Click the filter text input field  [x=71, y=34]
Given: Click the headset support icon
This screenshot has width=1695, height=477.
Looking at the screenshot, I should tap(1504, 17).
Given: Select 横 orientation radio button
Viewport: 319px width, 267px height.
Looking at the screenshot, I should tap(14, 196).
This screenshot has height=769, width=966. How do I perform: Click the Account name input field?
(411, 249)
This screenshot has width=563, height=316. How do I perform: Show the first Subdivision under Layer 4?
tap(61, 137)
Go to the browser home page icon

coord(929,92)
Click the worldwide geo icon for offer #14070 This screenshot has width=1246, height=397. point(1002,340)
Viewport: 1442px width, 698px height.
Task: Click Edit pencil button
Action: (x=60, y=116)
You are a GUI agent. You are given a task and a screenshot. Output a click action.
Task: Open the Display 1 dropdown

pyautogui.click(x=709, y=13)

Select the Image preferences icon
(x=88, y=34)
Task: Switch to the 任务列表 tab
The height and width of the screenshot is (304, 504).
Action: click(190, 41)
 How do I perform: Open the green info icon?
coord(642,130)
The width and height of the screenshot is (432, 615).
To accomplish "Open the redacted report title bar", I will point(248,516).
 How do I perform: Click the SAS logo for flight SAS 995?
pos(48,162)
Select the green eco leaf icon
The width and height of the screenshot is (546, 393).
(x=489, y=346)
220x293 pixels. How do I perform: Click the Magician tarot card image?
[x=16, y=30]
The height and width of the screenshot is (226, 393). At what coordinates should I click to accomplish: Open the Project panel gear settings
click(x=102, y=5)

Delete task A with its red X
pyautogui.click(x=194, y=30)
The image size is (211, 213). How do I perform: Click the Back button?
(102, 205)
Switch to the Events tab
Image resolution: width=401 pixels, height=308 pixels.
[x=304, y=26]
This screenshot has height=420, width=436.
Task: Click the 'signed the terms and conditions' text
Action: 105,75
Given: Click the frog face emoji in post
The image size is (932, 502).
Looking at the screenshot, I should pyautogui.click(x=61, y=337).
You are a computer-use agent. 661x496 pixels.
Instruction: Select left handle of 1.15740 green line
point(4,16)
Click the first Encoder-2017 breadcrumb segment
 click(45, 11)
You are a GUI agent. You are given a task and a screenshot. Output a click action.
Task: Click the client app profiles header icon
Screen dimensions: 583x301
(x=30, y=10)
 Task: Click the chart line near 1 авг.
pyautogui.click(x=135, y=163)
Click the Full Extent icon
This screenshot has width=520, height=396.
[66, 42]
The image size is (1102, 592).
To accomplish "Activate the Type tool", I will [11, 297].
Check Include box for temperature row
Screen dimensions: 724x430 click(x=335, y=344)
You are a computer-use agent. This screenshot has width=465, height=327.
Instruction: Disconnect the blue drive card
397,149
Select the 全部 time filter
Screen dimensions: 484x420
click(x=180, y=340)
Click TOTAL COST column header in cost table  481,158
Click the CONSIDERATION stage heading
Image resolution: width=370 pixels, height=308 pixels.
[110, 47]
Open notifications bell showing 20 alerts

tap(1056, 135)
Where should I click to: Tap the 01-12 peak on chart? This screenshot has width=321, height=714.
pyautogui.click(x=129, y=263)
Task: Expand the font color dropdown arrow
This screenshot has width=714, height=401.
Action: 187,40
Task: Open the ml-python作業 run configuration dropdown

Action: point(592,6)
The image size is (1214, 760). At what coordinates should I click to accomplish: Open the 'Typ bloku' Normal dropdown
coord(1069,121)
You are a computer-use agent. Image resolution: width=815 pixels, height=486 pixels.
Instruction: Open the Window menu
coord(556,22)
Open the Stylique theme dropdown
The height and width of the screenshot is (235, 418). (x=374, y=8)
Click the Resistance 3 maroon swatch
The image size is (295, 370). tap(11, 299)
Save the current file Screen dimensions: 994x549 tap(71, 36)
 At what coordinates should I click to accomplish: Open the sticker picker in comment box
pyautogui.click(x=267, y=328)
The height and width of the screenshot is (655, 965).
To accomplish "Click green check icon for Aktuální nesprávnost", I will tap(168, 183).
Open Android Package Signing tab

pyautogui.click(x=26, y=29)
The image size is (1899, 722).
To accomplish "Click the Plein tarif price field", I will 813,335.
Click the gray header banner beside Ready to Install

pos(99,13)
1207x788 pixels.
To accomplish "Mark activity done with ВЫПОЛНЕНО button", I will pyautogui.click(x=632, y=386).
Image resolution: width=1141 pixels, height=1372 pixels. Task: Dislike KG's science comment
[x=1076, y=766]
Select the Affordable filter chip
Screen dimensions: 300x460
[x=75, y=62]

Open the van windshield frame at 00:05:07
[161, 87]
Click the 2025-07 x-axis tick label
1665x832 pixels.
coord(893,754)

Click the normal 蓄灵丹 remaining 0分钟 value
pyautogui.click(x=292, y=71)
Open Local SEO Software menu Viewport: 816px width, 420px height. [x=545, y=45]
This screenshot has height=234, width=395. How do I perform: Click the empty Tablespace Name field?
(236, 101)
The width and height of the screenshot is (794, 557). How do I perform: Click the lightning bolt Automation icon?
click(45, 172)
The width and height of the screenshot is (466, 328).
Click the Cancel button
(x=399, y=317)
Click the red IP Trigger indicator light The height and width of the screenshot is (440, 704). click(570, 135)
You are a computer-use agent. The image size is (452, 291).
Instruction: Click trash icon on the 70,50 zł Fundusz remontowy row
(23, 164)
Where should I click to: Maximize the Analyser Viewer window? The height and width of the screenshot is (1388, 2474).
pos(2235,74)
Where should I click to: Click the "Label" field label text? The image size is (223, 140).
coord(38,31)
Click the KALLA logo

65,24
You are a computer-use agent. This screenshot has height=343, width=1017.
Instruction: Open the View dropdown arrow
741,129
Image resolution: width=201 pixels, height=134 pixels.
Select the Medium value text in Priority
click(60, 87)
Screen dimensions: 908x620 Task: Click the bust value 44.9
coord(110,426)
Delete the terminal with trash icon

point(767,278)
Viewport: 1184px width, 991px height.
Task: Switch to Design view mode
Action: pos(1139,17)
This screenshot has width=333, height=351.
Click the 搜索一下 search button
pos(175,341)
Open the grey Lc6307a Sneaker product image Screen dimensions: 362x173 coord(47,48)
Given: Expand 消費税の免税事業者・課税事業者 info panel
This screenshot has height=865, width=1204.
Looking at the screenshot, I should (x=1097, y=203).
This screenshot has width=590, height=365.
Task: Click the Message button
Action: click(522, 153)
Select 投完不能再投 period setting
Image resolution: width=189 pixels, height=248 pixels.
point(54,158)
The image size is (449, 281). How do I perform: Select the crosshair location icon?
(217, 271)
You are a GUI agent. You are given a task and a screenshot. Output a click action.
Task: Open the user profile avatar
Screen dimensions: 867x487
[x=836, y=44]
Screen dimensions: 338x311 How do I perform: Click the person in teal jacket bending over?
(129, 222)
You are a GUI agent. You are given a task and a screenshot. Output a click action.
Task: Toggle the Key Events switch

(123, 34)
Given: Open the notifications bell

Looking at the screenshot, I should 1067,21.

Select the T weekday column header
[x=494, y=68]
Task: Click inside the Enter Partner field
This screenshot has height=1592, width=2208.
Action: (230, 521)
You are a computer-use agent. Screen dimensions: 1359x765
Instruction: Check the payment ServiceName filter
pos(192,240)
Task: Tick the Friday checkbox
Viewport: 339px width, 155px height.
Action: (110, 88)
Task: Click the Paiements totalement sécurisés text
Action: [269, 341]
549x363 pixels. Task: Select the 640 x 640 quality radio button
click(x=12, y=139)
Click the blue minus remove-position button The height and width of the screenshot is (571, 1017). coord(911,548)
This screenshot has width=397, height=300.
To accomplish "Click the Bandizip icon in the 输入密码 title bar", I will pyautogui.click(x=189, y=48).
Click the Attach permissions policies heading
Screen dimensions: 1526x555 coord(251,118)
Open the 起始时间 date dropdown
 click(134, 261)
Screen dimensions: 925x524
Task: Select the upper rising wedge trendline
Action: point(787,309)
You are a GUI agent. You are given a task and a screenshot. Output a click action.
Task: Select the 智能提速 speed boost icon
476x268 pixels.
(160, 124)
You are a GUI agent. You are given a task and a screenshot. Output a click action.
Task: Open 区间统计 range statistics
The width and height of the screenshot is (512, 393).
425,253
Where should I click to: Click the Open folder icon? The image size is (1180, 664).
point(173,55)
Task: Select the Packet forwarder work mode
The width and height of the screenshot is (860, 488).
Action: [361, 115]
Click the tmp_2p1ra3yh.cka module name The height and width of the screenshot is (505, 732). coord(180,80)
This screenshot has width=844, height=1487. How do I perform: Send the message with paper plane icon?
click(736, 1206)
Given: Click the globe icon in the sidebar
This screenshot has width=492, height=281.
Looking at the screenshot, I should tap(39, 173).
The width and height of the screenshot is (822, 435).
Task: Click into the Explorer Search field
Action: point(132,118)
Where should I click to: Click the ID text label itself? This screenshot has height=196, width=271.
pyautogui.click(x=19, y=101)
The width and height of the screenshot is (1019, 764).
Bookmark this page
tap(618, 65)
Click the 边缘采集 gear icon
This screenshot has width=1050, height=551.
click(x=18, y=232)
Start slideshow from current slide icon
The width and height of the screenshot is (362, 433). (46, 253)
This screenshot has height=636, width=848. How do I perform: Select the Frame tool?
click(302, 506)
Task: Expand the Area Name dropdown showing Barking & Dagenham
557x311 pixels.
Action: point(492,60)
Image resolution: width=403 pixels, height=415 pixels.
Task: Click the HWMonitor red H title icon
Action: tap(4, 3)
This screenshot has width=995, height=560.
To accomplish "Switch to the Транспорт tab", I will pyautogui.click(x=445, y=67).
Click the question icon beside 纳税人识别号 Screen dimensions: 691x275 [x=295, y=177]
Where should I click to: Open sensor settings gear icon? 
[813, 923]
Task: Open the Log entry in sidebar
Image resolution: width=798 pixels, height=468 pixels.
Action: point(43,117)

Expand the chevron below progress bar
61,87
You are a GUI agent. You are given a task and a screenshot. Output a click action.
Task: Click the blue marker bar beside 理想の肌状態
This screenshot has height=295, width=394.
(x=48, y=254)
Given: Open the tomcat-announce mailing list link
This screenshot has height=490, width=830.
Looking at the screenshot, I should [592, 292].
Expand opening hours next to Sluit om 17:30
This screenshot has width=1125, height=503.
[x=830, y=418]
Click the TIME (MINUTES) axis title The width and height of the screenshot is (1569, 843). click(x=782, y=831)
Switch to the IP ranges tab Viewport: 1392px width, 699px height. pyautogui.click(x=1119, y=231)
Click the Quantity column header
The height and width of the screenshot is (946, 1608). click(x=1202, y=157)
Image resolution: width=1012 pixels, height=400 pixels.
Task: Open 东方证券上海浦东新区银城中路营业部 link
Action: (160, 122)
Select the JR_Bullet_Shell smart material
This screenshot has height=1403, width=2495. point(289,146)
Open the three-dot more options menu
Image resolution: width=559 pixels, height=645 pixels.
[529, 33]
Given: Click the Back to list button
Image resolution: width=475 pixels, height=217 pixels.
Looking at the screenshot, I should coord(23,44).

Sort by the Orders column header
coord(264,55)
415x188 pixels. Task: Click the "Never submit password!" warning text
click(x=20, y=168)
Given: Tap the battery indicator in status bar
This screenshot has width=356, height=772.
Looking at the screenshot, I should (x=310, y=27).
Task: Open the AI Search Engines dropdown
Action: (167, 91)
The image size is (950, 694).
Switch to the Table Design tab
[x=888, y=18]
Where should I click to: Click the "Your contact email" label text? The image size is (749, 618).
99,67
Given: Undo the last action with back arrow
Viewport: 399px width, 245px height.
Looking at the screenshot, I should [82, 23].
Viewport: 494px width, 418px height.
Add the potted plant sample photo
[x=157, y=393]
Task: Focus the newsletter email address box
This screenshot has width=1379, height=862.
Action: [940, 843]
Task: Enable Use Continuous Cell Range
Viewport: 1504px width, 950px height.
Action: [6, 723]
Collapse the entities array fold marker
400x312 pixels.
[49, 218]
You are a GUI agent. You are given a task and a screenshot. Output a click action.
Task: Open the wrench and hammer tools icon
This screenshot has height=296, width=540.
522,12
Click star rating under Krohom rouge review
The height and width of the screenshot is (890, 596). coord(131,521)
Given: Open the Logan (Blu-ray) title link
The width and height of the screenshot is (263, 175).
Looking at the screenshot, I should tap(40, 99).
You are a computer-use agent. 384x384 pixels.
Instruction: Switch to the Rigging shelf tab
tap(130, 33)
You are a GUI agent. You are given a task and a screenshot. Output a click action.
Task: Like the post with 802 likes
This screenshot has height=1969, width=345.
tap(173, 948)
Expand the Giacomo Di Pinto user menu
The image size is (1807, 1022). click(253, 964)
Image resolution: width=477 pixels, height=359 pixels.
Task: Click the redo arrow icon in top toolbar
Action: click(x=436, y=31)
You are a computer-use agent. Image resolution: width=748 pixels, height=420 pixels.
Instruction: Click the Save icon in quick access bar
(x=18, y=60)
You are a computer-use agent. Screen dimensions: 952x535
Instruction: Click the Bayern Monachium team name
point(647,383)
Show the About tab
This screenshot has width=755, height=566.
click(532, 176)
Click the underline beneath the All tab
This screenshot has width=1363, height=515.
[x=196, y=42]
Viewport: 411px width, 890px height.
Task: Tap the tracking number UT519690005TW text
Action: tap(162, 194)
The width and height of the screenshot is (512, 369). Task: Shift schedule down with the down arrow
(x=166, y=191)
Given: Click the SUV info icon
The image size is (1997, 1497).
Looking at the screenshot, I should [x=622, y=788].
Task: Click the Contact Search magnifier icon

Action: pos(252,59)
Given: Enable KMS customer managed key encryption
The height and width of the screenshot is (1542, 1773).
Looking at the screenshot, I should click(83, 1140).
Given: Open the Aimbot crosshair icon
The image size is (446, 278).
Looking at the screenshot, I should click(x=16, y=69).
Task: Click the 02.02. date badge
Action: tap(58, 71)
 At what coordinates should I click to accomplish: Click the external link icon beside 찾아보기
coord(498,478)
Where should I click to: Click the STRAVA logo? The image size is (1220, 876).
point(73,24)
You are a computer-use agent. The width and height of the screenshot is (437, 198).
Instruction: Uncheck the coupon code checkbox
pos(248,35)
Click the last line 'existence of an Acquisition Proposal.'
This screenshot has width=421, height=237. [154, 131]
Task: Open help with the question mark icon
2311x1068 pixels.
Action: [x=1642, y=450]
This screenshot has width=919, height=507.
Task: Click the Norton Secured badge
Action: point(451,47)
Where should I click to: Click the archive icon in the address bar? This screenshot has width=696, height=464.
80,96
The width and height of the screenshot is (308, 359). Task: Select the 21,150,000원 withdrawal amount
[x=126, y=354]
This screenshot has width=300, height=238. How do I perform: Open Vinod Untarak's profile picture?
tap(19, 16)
--
■ **EXERCISE AIM**
Copy the records verbatim from the line with "This screenshot has height=769, width=966." up to and including the line with "(x=88, y=34)".

■ **EXERCISE SOLUTION**
This screenshot has height=769, width=966. How do I perform: Click the Account name input field?
(411, 249)
This screenshot has width=563, height=316. How do I perform: Show the first Subdivision under Layer 4?
tap(61, 137)
Go to the browser home page icon

coord(929,92)
Click the worldwide geo icon for offer #14070 This screenshot has width=1246, height=397. point(1002,340)
Viewport: 1442px width, 698px height.
Task: Click Edit pencil button
Action: (x=60, y=116)
You are a GUI agent. You are given a task and a screenshot. Output a click action.
Task: Open the Display 1 dropdown

pyautogui.click(x=709, y=13)

Select the Image preferences icon
(x=88, y=34)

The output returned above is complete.